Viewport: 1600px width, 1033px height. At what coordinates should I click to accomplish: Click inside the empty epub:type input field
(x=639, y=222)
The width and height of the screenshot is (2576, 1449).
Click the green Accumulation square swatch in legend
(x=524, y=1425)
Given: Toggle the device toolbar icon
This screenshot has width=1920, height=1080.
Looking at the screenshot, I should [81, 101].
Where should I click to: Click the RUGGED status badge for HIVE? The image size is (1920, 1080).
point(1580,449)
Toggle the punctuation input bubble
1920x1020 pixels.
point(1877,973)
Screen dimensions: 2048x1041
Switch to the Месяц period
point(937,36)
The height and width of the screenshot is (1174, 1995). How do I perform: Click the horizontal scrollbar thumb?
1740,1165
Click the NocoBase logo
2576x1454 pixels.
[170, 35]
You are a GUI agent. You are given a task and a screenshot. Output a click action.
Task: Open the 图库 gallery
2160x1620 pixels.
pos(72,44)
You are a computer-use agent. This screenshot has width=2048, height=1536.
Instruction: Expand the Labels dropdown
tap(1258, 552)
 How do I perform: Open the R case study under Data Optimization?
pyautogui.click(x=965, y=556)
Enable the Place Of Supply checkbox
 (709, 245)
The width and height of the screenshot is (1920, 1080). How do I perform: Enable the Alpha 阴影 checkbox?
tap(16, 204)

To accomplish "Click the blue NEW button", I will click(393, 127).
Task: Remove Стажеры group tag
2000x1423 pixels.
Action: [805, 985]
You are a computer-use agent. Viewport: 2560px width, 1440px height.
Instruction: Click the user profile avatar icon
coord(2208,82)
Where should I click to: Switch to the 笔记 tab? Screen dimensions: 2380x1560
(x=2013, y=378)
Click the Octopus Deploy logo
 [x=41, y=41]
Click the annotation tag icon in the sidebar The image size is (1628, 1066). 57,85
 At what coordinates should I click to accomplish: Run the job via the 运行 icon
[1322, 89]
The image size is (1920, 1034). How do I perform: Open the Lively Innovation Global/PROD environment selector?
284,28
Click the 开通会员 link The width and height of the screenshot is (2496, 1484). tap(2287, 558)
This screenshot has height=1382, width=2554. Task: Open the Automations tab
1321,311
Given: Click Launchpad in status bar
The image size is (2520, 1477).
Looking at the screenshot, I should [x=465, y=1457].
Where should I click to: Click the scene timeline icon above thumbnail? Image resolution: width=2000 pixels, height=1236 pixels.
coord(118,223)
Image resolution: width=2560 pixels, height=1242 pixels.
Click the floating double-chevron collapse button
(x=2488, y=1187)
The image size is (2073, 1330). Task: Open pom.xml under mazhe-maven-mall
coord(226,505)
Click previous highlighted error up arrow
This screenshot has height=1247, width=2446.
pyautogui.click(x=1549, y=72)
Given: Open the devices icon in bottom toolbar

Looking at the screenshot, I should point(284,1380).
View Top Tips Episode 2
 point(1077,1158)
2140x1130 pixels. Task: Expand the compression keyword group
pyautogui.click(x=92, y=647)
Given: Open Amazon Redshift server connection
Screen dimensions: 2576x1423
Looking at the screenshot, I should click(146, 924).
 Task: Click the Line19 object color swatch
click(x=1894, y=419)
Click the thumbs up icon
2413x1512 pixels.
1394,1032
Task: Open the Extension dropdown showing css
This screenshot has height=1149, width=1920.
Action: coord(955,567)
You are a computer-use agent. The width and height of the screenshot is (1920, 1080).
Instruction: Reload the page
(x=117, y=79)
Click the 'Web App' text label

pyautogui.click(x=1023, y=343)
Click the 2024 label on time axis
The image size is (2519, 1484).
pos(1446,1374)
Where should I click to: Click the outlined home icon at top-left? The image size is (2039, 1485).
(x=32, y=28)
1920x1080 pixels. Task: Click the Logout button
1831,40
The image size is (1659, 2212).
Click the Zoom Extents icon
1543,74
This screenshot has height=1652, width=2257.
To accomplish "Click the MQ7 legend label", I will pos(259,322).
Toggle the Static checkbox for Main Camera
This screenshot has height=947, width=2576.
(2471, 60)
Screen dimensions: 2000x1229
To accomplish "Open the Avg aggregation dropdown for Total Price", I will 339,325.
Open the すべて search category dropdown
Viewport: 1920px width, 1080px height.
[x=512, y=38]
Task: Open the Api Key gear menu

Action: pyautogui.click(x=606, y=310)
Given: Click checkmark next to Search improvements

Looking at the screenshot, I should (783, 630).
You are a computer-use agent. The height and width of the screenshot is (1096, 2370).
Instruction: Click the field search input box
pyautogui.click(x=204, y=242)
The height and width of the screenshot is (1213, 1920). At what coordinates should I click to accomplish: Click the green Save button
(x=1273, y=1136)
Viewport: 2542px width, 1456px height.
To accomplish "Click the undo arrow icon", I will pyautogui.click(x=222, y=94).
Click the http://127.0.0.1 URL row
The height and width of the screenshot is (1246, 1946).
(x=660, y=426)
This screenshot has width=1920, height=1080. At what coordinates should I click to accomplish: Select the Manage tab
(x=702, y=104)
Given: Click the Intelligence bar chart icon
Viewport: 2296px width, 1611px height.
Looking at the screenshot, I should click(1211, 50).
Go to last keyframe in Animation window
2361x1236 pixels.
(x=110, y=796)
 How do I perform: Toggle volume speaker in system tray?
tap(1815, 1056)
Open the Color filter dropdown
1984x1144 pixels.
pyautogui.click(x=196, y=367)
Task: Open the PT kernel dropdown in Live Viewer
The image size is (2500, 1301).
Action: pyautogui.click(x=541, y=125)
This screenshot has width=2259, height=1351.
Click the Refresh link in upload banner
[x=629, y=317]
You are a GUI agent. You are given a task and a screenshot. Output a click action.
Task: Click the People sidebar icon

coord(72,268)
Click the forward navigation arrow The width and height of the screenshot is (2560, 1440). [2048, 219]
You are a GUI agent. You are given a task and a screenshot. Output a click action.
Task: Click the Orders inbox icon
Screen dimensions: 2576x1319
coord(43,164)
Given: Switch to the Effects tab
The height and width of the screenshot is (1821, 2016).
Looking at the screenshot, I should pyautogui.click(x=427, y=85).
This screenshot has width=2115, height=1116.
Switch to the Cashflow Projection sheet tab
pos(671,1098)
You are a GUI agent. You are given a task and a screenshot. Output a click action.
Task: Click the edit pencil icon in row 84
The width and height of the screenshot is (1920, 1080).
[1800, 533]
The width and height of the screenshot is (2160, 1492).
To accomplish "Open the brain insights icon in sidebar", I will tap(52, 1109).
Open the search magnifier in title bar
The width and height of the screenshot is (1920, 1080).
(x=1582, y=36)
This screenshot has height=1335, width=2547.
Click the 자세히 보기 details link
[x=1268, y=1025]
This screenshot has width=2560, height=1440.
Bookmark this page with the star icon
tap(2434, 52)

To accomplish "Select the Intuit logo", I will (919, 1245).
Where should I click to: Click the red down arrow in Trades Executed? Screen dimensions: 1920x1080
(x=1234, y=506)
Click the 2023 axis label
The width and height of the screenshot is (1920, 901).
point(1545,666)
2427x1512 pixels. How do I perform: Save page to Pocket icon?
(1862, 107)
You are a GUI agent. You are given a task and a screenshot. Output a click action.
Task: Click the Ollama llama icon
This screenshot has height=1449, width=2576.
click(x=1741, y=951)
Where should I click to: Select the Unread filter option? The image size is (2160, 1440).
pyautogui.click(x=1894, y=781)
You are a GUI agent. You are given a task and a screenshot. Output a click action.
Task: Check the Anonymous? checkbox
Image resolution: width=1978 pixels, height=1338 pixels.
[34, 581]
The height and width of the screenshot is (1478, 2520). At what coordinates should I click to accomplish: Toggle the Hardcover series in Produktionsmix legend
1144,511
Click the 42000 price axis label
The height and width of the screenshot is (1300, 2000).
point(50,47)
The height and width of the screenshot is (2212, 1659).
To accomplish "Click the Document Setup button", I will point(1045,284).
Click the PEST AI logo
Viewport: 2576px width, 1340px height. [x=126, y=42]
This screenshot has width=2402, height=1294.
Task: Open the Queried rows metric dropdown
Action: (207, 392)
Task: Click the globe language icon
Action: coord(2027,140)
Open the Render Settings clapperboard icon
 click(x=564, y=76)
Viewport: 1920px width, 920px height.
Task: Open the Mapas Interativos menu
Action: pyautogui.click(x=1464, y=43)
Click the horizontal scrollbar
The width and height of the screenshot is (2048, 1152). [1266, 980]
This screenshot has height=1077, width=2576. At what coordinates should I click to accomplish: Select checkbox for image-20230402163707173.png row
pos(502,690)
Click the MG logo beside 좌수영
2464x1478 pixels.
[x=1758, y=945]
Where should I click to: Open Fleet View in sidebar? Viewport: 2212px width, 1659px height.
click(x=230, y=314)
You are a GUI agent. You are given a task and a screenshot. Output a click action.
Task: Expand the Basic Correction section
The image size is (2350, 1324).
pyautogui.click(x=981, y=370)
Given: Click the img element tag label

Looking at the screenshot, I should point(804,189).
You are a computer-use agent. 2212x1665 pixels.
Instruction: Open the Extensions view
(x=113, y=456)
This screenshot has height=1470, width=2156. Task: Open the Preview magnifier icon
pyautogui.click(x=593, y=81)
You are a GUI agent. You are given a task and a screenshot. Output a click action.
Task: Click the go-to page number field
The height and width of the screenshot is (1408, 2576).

══════

> _WHAT YOU ARE ASKED TO DO_
As listed above, the lines from the line with "This screenshot has height=1247, width=2446." to the line with "Given: Open Amazon Redshift server connection" are to be echoed exactly, with both ends included and nothing added.

> _RESPONSE BOX_
This screenshot has height=1247, width=2446.
pyautogui.click(x=1549, y=72)
Given: Open the devices icon in bottom toolbar

Looking at the screenshot, I should point(284,1380).
View Top Tips Episode 2
 point(1077,1158)
2140x1130 pixels. Task: Expand the compression keyword group
pyautogui.click(x=92, y=647)
Given: Open Amazon Redshift server connection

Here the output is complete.